The next good thing to do now that knobs are broken up into 8 is to order them as similar as possible. An example of this is making the left most knob have something to do with pitch in all of the patches..so if the patch in slot A is a patch, the left most knob in its control row is the coarse tune, and if the patch in slot B is a drum loop, the left most knob for its control row is a pitch shifter or something.

The whole point is you get used to a row being for a certain "instrument" and certain knobs for certain parameters...it helps muscle memory take over a lot quicker if these things are thought out well before several patches are built.

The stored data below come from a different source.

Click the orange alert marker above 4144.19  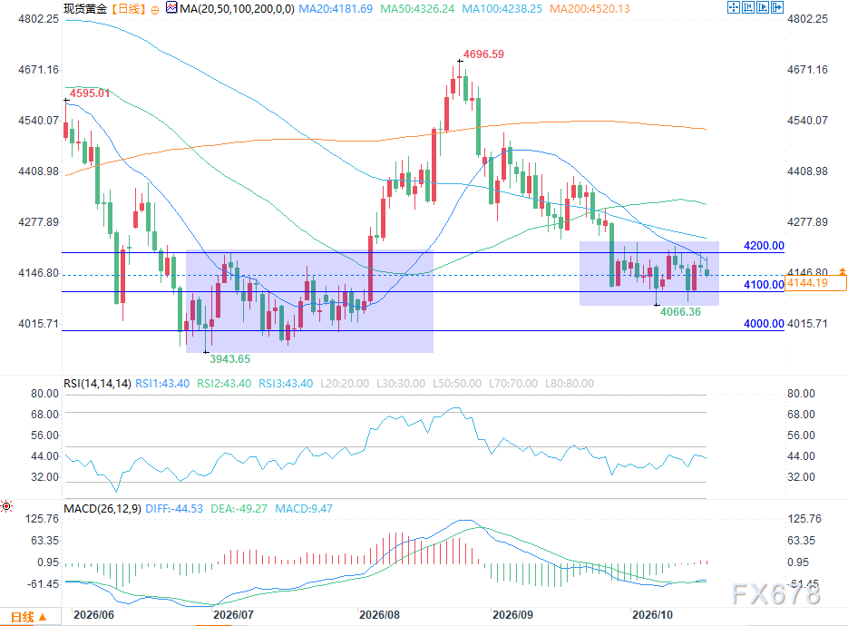(x=842, y=270)
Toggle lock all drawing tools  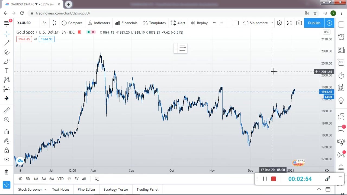tap(7, 150)
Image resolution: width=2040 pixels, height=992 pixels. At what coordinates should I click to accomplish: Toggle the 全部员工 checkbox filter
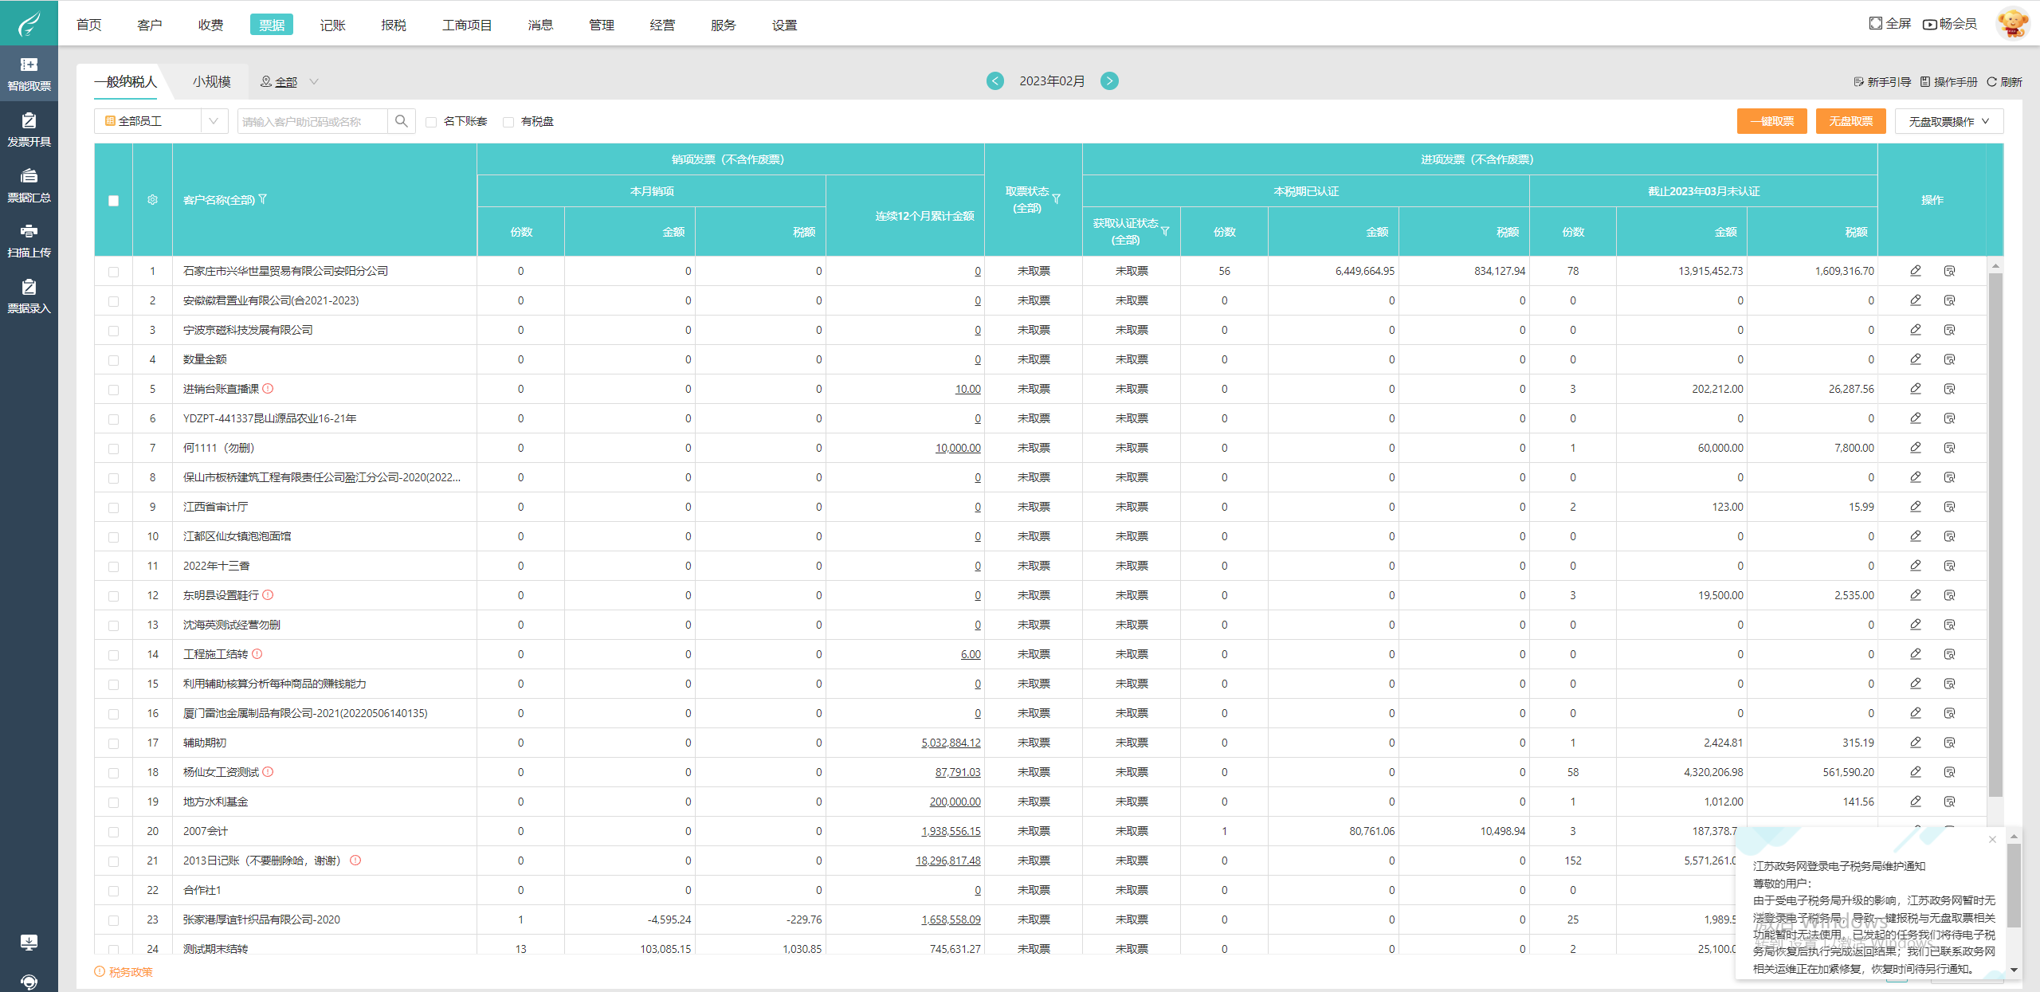[x=156, y=121]
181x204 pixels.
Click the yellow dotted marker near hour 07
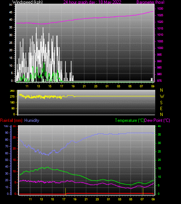click(x=143, y=191)
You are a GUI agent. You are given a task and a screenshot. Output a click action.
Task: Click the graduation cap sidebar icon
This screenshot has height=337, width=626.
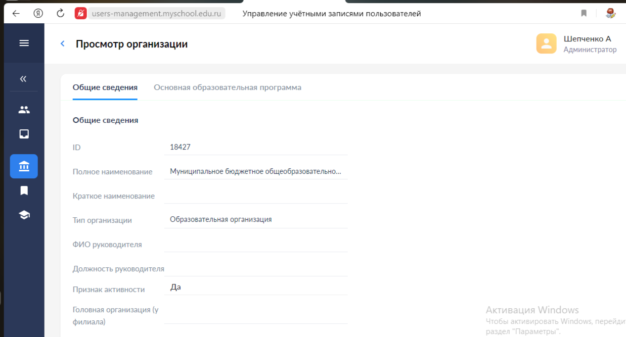pyautogui.click(x=24, y=215)
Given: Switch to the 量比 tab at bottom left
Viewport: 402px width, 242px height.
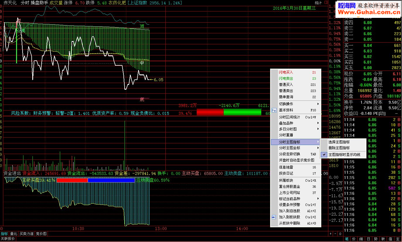Looking at the screenshot, I should (x=14, y=234).
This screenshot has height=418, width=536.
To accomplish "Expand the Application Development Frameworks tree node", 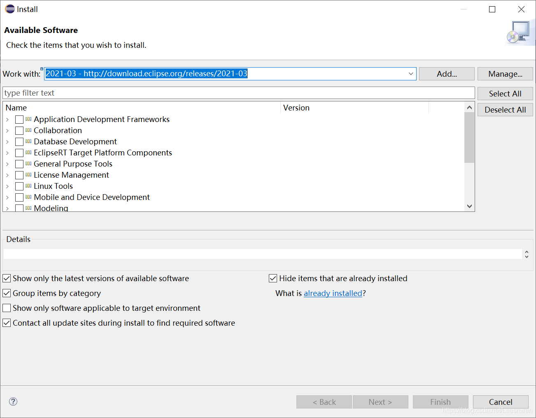I will point(7,120).
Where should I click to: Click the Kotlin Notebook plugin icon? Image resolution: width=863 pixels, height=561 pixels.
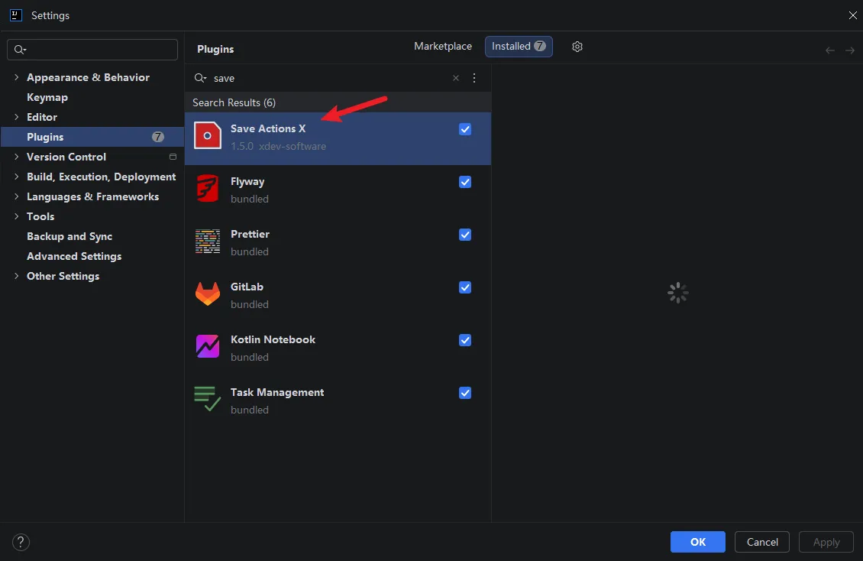click(x=208, y=346)
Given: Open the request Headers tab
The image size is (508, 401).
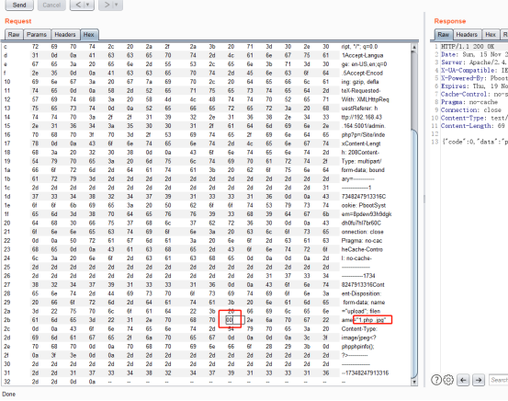Looking at the screenshot, I should pyautogui.click(x=65, y=34).
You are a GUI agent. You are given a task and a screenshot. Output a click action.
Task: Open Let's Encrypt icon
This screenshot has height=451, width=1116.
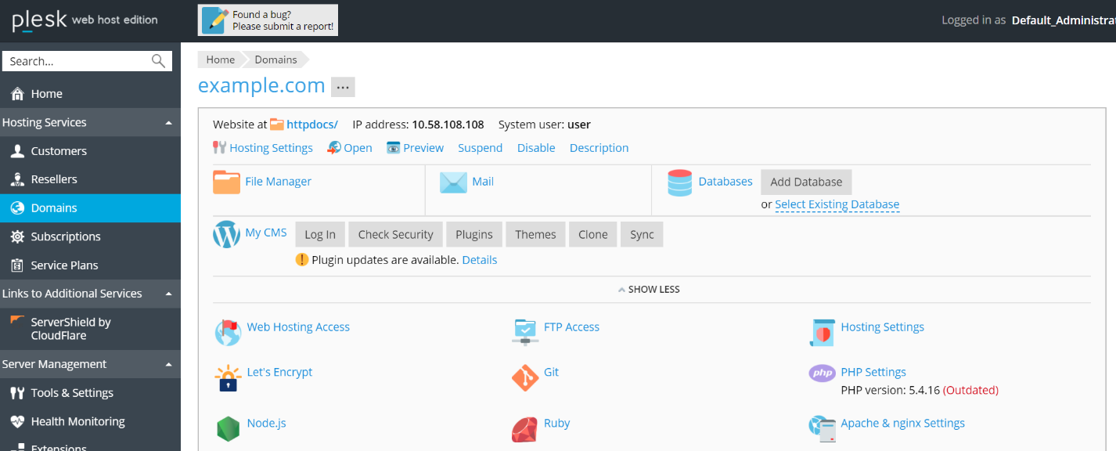point(228,378)
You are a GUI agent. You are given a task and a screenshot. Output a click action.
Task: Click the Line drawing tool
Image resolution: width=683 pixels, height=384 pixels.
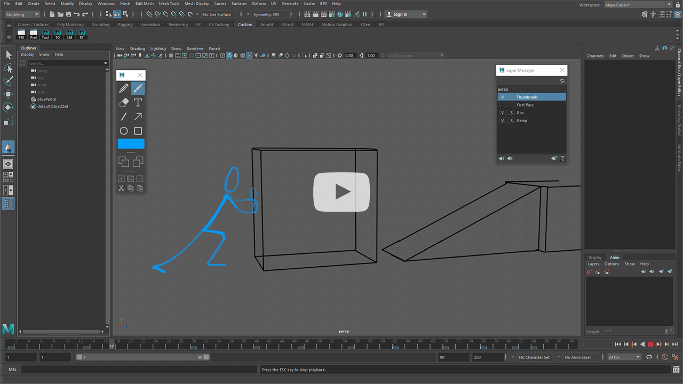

Other times I use the entire BCR for one huge patch...for example if there is a lot of oscillators or LFO's in that patch, I will divide the BCR's knob rows into groups of four, where the left most knob of each of these groups is pitch control maybe, the next is decay, etc.

Strips of paper with labels to put below the knobs can help a lot sometimes...even if the label spans across the bottom of 4 knobs and just says something vague like LFO controls it can help me remember what each of those knobs does to a particular LFO. I guess what I'm getting at is once a method of ordering knobs is made, its just a matter of remembering where that group of knobs for that module is, not what the knobs do.

I have thought about drawing up a little label sheet in Illustrator that fits over the knobs and led's neatly so I can write what things do when I need to, and just remove it or put another sheet on for a different patch. It would not be hard to draw but I have no idea where to get a lot of things like this printed and cut.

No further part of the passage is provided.